Fragmento de página
++++++++++
Pero mucho más preocupante, en mi opinión, es la quiebra que hay en la sociedad. Y no me estoy refiriendo a las diferencias de renta, o de clase. Me refiero, por ejemplo y sobre todo, a la pérdida de creencia en la educación como valor superior. Los padres de familia parecen haber renunciado a educar a sus hijos y si éstos se comportan mal, no estudian y sacan malas notas o exhiben comportamientos impropios es culpa del sistema educativo (cierto es que cambiarlo con cada cambio de gobierno es absolutamente lamentable), del colegio o del profesor o profesora de turno. Al parecer ya no es responsabilidad de los padres educar a sus hijos. Ahora se sigue siendo joven con 40 ó 50 años, no vamos a renunciar a pasarlo bien por tener que educar o dar ejemplo a nuestros hijos, qué aburrimiento. Los niños y adolescentes aprovechan la situación y dejan de estudiar y de interesarse por su futuro. Se quedan en casa hasta que no tengan más remedio. Ya heredarán algo. Para trabajar en una cadena de comida rápida, o en una zapatería, no se requiere formación, no merece la pena perder el tiempo con libros. Si sus padres hacen lo que quieren y el banco se lo paga todo, por qué no voy yo a hacer lo mismo. ¿A quién le interesa Aristóteles, Galileo, Voltaire, Darwin, Wittgenstein? Les interesa, preversamente y a sensu contrario, a los que creen y proclaman la teoría de la inteligencia creadora, que encuentran en el marasmo social el caldo de cultivo ideal para propagar sus ideas, nada inocentes. Pero no todo es malo, por supuesto, de vez en cuando compramos productos de “comercio justo”, algún kiwi de cultivo orgánico, damos un dinerillo a un ONG. Y fuimos, por supuesto, a las manifestaciones contra la guerra de Irak. Cumplimos como ciudadanos.
No es mi intención sonar como Obama, pero me gusta mucho la mención que hace últimamente a la necesidad de que los ciudadanos se comporten de un modo responsable. Creemos que todo son derechos (cuando ni siquiera sabemos los que nos corresponden o cómo reclamarlos o hacerlos respetar) y nos olvidamos de que tenemos deberes, obligaciones, responsabilidades. No me refiero a pagar impuestos, que también, sino a respetar lo que nos encontramos, intentar mejorar la sociedad, conservar los espacios y los bienes públicos y no tratarlos como si fueran de nuestra propiedad y por lo tanto a nuestra disposición para destrozarlos, trabajar con un sentido de pertenencia a una comunidad que es algo más grande que la familia que todos parecen respetar por encima de todo. Intentar dejar un mundo mejor, o al menos no peor, para aquéllos que vendrán detrás de nosotros.
En el fondo, lo que hace que nuestro modelo actual de sociedad no sea sostenible es la avaricia (de nuevo hay una palabra en inglés mucho más adecuada: “greed”). Nos comportamos como niños pequeños glotones y maleducados que lo quieren todo y lo quieren ya. No ahorraré para comprarme una casa. La compro ya, me la paga el banco, ya veré como la pago yo después. Ya lo he escrito aquí antes, me sorprende, y no en el buen sentido, la profunda infantilización de nuestras vidas. Se nos ha hecho creer, y nos hemos puesto a ello con devoción absoluta, que esta orgía de consumo y nuestra existencia como niños se podía prolongar indeterminadamente. La avaricia y codicia humanas no tienen límite y los últimos años han sido alimentadas hasta límites desconocidos, reflejados en las cuentas corrientes menguantes y las cinturas menguantes de una gran parte de la población del llamado (¿por cuánto tiempo más?) mundo desarrollado.
++++++++++
Listado del ejercicio
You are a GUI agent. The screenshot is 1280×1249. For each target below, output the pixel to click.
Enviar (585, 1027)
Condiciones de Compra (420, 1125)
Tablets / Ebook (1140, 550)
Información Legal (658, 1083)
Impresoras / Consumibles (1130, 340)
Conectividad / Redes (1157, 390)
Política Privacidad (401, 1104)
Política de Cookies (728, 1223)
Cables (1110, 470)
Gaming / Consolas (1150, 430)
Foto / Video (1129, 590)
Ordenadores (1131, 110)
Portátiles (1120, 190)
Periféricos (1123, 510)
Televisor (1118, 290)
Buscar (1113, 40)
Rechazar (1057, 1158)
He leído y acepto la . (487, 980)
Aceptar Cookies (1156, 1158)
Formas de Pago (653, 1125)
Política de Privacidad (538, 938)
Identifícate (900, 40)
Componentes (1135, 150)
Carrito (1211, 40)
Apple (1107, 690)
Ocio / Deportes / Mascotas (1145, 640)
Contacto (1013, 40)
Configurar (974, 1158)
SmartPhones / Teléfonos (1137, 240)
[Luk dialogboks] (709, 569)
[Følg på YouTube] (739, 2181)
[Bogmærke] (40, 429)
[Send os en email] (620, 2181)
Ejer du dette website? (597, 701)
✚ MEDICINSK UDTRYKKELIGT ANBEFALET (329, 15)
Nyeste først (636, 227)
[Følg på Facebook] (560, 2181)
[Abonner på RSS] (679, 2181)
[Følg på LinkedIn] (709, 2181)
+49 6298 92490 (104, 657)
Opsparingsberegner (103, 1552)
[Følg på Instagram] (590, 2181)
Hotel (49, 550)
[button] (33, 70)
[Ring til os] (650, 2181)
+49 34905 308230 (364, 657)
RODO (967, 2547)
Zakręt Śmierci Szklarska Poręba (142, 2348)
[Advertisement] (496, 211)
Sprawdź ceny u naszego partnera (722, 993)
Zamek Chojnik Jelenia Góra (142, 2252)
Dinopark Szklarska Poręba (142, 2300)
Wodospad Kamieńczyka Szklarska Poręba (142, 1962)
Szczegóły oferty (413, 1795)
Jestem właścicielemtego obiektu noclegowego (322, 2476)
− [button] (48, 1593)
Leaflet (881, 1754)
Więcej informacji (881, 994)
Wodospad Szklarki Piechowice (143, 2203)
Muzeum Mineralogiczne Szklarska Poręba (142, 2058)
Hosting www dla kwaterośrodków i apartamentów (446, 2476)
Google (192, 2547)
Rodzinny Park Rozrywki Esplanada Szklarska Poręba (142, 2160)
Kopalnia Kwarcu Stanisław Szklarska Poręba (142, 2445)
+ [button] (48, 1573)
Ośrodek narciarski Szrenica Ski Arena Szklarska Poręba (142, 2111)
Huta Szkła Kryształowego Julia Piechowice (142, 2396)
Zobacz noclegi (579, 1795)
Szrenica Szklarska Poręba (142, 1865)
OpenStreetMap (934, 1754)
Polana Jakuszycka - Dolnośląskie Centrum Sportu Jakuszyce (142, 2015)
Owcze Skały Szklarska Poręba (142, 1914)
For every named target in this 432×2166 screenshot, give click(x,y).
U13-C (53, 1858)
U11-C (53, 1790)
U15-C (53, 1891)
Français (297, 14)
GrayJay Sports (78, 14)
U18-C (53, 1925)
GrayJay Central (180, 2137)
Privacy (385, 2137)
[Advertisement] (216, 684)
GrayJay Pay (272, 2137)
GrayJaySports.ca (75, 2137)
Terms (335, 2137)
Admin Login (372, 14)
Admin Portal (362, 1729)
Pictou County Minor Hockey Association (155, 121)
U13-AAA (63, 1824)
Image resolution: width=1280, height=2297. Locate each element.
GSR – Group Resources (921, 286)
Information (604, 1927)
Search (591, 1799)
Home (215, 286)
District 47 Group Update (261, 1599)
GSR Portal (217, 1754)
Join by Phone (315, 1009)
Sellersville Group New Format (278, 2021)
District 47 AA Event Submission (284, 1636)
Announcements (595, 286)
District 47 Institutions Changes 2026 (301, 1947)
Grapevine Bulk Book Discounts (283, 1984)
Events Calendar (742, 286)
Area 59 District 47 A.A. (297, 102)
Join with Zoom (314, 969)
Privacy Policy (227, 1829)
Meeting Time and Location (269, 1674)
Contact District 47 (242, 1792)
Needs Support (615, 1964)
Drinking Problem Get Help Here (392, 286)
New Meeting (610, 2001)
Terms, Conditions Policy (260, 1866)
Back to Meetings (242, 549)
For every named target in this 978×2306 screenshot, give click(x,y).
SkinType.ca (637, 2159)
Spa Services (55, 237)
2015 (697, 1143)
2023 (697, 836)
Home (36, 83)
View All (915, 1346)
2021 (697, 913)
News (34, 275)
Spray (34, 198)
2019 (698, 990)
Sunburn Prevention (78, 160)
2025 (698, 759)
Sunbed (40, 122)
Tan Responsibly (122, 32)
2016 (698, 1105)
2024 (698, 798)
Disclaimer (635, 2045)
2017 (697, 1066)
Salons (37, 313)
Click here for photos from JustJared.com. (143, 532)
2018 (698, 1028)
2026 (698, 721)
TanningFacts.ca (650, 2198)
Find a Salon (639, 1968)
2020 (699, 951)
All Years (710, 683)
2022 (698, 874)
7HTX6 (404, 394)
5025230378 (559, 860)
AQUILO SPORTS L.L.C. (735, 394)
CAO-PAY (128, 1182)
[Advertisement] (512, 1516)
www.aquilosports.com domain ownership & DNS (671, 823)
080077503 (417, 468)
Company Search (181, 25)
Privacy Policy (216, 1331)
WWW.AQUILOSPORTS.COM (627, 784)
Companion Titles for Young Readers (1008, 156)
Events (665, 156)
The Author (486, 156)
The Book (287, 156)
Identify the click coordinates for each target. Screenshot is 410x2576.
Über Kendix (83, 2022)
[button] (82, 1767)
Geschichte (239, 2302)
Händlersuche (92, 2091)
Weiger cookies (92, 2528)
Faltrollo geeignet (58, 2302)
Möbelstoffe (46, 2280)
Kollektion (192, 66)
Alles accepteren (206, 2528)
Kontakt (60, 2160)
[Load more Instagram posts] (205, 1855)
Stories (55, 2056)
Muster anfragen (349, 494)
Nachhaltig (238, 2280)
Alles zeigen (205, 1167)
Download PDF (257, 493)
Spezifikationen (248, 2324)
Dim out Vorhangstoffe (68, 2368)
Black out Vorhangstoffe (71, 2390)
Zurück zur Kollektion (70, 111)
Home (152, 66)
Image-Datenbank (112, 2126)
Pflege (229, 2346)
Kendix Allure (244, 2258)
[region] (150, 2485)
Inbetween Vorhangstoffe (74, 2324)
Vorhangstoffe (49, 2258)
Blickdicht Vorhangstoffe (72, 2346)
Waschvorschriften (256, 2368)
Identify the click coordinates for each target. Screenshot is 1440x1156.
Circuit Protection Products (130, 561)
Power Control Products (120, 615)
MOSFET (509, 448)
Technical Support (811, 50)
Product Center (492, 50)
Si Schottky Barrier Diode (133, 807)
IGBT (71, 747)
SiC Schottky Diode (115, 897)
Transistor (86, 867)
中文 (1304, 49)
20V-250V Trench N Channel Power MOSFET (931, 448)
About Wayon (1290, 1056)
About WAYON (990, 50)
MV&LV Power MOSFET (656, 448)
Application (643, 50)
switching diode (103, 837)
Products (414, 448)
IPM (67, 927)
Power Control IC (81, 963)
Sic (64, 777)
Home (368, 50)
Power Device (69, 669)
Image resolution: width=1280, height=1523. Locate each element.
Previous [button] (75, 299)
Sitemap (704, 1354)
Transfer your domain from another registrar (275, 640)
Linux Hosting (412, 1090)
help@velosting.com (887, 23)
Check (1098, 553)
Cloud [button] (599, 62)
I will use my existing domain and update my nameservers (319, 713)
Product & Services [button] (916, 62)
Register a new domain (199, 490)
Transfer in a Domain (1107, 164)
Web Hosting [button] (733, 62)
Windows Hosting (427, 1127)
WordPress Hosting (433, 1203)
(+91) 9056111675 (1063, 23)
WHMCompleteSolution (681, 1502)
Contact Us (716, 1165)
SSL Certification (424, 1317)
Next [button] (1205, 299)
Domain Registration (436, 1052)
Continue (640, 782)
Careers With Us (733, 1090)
++++++++++
Retos
1. Resume en dos frases el fragmento de página.
2. Vuelve a escribir, con sus indicaciones, solo las líneas del listado situadas entre la que contiene "Aceptar Cookies (1156, 1158)" y la que contiene "Ejer du dette website? (597, 701)", ambas incluidas. Aumenta en -107 cada número de las coordenadas de respuesta.

Resultados
1. El texto considera especialmente preocupante la quiebra de la sociedad, sobre todo la pérdida de creencia en la educación como valor superior, con padres que parecen haber renunciado a educar a sus hijos y culpan al sistema educativo, al colegio o al profesorado. También reclama que los ciudadanos se comporten de modo responsable y asuman sus deberes además de sus derechos, y señala la avaricia como lo que hace que el modelo actual de sociedad no sea sostenible.

2.
Aceptar Cookies (1049, 1051)
Formas de Pago (546, 1018)
Política de Privacidad (431, 831)
Identifícate (793, -67)
Componentes (1028, 43)
Carrito (1104, -67)
Apple (1000, 583)
Ocio / Deportes / Mascotas (1038, 533)
Contacto (906, -67)
Configurar (867, 1051)
SmartPhones / Teléfonos (1030, 133)
[Luk dialogboks] (602, 462)
[Følg på YouTube] (632, 2074)
[Bogmærke] (-67, 322)
[Send os en email] (513, 2074)
Ejer du dette website? (490, 594)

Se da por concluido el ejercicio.